■ **What this task involves**
The answer should be each line from the entries below that has the word "computer" in it.

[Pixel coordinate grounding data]
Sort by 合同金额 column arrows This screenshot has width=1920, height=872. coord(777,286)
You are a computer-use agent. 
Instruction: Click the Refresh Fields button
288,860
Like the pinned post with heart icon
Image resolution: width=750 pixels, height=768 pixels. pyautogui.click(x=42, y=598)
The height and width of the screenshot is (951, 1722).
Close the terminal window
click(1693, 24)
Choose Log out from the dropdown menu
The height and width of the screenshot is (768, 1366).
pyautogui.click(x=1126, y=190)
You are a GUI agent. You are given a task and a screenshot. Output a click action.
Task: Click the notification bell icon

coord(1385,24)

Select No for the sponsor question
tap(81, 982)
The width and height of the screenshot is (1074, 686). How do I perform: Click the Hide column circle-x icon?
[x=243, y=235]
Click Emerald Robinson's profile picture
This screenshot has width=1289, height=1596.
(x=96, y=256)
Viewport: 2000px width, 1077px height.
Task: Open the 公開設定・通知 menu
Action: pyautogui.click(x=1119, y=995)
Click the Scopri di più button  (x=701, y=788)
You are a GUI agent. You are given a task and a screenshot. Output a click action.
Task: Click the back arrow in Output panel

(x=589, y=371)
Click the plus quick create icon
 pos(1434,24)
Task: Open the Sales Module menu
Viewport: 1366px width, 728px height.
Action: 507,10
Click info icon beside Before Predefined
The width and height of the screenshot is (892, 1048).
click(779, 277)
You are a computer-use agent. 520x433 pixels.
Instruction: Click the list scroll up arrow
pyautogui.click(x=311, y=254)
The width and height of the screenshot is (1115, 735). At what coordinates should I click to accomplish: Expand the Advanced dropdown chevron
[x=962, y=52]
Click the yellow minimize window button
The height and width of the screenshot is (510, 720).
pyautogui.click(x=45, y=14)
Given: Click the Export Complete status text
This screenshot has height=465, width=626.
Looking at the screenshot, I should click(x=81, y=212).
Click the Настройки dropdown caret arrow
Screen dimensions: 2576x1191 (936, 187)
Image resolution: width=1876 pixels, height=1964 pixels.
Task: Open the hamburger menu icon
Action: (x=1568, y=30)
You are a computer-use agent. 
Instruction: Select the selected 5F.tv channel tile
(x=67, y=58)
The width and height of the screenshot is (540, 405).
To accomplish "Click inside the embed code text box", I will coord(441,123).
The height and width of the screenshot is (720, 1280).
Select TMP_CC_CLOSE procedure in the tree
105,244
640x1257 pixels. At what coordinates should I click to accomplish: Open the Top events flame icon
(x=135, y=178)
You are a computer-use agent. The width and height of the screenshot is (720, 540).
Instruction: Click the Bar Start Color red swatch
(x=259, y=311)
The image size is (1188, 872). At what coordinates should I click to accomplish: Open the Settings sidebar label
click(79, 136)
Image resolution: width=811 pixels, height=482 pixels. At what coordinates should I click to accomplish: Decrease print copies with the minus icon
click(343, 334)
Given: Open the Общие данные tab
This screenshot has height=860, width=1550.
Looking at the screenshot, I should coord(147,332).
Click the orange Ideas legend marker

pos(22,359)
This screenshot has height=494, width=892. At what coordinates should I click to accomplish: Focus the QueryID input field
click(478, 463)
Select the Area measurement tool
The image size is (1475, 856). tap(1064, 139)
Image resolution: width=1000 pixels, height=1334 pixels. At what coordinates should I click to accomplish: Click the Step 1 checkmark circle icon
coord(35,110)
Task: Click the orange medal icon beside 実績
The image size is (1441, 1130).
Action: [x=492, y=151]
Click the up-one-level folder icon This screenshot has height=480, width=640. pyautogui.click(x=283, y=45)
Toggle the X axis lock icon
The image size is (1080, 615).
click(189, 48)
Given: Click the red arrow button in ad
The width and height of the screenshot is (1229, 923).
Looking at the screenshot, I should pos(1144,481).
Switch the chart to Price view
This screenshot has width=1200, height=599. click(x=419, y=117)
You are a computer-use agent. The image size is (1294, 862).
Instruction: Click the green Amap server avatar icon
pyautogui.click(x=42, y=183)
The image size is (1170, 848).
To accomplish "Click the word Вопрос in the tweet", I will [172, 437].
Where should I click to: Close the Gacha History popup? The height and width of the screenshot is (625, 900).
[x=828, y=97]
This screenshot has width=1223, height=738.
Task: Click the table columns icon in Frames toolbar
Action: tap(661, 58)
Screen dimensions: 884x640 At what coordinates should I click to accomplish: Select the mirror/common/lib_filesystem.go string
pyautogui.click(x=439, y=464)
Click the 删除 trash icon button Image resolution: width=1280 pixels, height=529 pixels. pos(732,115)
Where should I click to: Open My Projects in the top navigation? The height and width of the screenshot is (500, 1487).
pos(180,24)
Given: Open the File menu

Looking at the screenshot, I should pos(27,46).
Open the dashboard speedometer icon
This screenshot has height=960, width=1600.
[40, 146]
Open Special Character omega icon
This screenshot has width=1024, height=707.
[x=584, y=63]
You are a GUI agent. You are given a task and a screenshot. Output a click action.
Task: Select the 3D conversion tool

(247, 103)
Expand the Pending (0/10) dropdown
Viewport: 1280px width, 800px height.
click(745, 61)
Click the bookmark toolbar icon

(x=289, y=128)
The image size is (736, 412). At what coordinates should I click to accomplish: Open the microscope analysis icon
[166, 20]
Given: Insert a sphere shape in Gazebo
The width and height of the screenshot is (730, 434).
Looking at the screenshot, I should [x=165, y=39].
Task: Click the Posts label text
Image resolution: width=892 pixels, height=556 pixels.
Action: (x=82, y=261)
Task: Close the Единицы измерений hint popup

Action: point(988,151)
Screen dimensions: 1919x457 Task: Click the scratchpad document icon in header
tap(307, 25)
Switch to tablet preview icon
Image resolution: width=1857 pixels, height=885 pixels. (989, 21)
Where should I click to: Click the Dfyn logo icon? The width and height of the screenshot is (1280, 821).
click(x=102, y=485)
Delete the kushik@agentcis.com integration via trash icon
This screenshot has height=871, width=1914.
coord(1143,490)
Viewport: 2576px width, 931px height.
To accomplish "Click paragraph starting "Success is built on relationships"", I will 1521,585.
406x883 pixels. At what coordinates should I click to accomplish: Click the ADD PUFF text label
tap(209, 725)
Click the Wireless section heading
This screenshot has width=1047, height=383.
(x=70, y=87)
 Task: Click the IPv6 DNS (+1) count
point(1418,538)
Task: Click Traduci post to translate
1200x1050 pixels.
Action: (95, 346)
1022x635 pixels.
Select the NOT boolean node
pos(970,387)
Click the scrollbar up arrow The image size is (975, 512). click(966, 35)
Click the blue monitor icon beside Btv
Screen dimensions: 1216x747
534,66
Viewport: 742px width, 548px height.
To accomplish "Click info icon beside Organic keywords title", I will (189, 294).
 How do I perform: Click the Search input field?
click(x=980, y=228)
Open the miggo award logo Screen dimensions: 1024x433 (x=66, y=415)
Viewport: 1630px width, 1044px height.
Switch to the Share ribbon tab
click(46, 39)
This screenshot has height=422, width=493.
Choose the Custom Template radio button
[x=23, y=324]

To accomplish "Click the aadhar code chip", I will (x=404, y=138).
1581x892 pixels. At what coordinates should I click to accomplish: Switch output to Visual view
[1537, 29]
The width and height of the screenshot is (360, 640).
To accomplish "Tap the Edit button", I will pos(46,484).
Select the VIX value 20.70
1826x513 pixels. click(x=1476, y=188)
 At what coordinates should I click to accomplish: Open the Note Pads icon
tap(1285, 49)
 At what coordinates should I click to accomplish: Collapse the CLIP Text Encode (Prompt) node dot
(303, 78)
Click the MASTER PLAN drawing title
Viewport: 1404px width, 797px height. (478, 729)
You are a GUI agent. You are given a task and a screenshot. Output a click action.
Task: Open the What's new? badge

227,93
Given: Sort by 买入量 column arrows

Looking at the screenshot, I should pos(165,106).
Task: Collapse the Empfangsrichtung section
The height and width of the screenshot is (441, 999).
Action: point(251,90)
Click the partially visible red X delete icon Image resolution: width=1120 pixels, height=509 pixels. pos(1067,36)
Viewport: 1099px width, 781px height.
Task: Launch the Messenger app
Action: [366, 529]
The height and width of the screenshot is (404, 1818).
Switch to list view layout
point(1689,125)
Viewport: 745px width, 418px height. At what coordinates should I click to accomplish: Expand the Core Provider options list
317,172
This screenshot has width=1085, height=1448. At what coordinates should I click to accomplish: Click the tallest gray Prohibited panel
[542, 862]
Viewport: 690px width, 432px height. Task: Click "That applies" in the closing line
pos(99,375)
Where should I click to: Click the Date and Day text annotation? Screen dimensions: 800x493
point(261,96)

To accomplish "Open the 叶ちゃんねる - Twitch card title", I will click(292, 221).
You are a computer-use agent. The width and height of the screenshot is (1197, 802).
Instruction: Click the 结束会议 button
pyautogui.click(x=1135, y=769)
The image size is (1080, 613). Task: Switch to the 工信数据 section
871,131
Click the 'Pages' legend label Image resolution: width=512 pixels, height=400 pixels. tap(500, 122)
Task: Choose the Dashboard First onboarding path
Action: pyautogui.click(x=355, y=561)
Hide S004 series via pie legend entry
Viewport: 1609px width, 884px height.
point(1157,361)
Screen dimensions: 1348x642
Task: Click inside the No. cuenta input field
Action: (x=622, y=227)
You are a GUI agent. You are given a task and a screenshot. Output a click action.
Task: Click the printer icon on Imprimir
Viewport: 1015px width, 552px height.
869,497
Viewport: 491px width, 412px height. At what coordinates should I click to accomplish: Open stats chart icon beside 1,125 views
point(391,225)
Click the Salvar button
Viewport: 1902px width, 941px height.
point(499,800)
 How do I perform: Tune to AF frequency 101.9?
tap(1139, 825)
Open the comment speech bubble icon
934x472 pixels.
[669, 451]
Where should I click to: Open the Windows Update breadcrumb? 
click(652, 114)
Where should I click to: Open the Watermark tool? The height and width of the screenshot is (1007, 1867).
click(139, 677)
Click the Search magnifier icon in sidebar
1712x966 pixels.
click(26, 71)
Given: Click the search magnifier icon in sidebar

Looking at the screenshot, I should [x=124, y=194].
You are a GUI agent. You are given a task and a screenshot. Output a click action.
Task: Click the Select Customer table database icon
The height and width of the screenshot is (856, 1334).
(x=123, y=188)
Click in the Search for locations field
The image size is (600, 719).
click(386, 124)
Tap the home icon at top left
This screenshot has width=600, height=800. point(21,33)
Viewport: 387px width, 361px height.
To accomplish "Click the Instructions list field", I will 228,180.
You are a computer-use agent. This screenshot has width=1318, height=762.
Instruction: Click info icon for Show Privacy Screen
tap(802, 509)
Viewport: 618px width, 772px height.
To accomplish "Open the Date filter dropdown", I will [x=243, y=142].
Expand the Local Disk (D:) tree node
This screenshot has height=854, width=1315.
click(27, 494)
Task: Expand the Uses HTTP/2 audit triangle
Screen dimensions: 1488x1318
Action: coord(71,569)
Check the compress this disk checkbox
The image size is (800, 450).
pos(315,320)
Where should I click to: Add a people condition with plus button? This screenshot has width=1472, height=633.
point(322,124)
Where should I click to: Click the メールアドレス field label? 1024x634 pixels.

■ **Answer to this task**
You are a computer-use agent. 
You are a computer-use agent. 520x433 pixels.
You are a computer-use agent. 
You are a computer-use agent. The width and height of the screenshot is (720, 540).
You are a computer-use agent. The image size is (1294, 862).
You are a computer-use agent. The width and height of the screenshot is (1197, 802).
You are a computer-use agent. This screenshot has width=1318, height=762.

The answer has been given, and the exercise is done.